* _WHAT THE TASK ASKS_
Please return every record exactly as it appears.

* _DATA SECTION_
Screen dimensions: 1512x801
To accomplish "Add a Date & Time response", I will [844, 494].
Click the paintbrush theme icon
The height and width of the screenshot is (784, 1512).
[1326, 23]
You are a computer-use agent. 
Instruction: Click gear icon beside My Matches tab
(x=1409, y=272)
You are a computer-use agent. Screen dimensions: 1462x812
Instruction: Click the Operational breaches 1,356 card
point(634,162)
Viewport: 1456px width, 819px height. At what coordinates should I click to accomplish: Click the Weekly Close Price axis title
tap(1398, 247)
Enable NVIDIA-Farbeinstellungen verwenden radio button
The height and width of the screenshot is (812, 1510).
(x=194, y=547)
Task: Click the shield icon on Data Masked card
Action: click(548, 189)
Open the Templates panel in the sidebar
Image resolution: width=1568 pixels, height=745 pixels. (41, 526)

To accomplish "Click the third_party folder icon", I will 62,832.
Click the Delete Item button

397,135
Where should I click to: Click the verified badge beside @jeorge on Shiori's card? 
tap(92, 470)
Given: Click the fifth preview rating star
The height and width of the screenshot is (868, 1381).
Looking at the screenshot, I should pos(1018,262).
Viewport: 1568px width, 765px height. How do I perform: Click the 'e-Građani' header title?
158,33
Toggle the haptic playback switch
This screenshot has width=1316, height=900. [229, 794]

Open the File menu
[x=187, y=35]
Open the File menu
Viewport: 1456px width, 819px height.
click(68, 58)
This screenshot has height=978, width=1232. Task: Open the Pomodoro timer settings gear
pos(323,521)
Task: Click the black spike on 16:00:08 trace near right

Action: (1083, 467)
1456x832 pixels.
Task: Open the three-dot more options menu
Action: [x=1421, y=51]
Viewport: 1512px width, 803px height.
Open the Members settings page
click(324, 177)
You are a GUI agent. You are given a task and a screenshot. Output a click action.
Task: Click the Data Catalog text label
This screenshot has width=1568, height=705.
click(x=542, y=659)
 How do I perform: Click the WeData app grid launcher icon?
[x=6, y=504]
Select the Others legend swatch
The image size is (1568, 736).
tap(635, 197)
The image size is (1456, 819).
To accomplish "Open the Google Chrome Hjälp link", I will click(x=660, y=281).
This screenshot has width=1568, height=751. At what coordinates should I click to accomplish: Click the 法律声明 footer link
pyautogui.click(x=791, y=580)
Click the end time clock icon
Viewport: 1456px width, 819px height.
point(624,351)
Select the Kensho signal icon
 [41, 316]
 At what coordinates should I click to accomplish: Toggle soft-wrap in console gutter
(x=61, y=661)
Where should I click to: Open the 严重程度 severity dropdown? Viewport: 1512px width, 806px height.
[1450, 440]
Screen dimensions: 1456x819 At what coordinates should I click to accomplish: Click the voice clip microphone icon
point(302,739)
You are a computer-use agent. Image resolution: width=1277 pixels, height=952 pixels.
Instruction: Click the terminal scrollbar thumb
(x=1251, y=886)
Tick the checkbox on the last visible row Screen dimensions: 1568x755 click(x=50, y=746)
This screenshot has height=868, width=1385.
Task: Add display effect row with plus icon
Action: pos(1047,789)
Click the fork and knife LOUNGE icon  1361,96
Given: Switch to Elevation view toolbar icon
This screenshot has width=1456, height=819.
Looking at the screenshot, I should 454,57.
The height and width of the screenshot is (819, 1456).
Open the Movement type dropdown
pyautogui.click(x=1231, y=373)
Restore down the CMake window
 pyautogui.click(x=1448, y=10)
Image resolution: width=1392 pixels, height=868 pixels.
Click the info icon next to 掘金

* _RESULT OF THIS EXERCISE_
Screen dimensions: 1512x801
To accomplish "Add a Date & Time response", I will [844, 494].
Click the paintbrush theme icon
The height and width of the screenshot is (784, 1512).
[1326, 23]
You are a computer-use agent. 
Instruction: Click gear icon beside My Matches tab
(x=1409, y=272)
You are a computer-use agent. Screen dimensions: 1462x812
Instruction: Click the Operational breaches 1,356 card
point(634,162)
Viewport: 1456px width, 819px height. At what coordinates should I click to accomplish: Click the Weekly Close Price axis title
tap(1398, 247)
Enable NVIDIA-Farbeinstellungen verwenden radio button
The height and width of the screenshot is (812, 1510).
(x=194, y=547)
Task: Click the shield icon on Data Masked card
Action: click(548, 189)
Open the Templates panel in the sidebar
Image resolution: width=1568 pixels, height=745 pixels. (41, 526)

To accomplish "Click the third_party folder icon", I will 62,832.
Click the Delete Item button

397,135
Where should I click to: Click the verified badge beside @jeorge on Shiori's card? 
tap(92, 470)
Given: Click the fifth preview rating star
The height and width of the screenshot is (868, 1381).
Looking at the screenshot, I should pos(1018,262).
Viewport: 1568px width, 765px height. How do I perform: Click the 'e-Građani' header title?
158,33
Toggle the haptic playback switch
This screenshot has width=1316, height=900. [229, 794]

Open the File menu
[x=187, y=35]
Open the File menu
Viewport: 1456px width, 819px height.
click(68, 58)
This screenshot has height=978, width=1232. Task: Open the Pomodoro timer settings gear
pos(323,521)
Task: Click the black spike on 16:00:08 trace near right

Action: (1083, 467)
1456x832 pixels.
Task: Open the three-dot more options menu
Action: [x=1421, y=51]
Viewport: 1512px width, 803px height.
Open the Members settings page
click(324, 177)
You are a GUI agent. You are given a task and a screenshot. Output a click action.
Task: Click the Data Catalog text label
This screenshot has width=1568, height=705.
click(x=542, y=659)
 How do I perform: Click the WeData app grid launcher icon?
[x=6, y=504]
Select the Others legend swatch
The image size is (1568, 736).
tap(635, 197)
The image size is (1456, 819).
To accomplish "Open the Google Chrome Hjälp link", I will click(x=660, y=281).
This screenshot has width=1568, height=751. At what coordinates should I click to accomplish: Click the 法律声明 footer link
pyautogui.click(x=791, y=580)
Click the end time clock icon
Viewport: 1456px width, 819px height.
point(624,351)
Select the Kensho signal icon
 [41, 316]
 At what coordinates should I click to accomplish: Toggle soft-wrap in console gutter
(x=61, y=661)
Where should I click to: Open the 严重程度 severity dropdown? Viewport: 1512px width, 806px height.
[1450, 440]
Screen dimensions: 1456x819 At what coordinates should I click to accomplish: Click the voice clip microphone icon
point(302,739)
You are a computer-use agent. Image resolution: width=1277 pixels, height=952 pixels.
Instruction: Click the terminal scrollbar thumb
(x=1251, y=886)
Tick the checkbox on the last visible row Screen dimensions: 1568x755 click(x=50, y=746)
This screenshot has height=868, width=1385.
Task: Add display effect row with plus icon
Action: pos(1047,789)
Click the fork and knife LOUNGE icon  1361,96
Given: Switch to Elevation view toolbar icon
This screenshot has width=1456, height=819.
Looking at the screenshot, I should 454,57.
The height and width of the screenshot is (819, 1456).
Open the Movement type dropdown
pyautogui.click(x=1231, y=373)
Restore down the CMake window
 pyautogui.click(x=1448, y=10)
Image resolution: width=1392 pixels, height=868 pixels.
Click the info icon next to 掘金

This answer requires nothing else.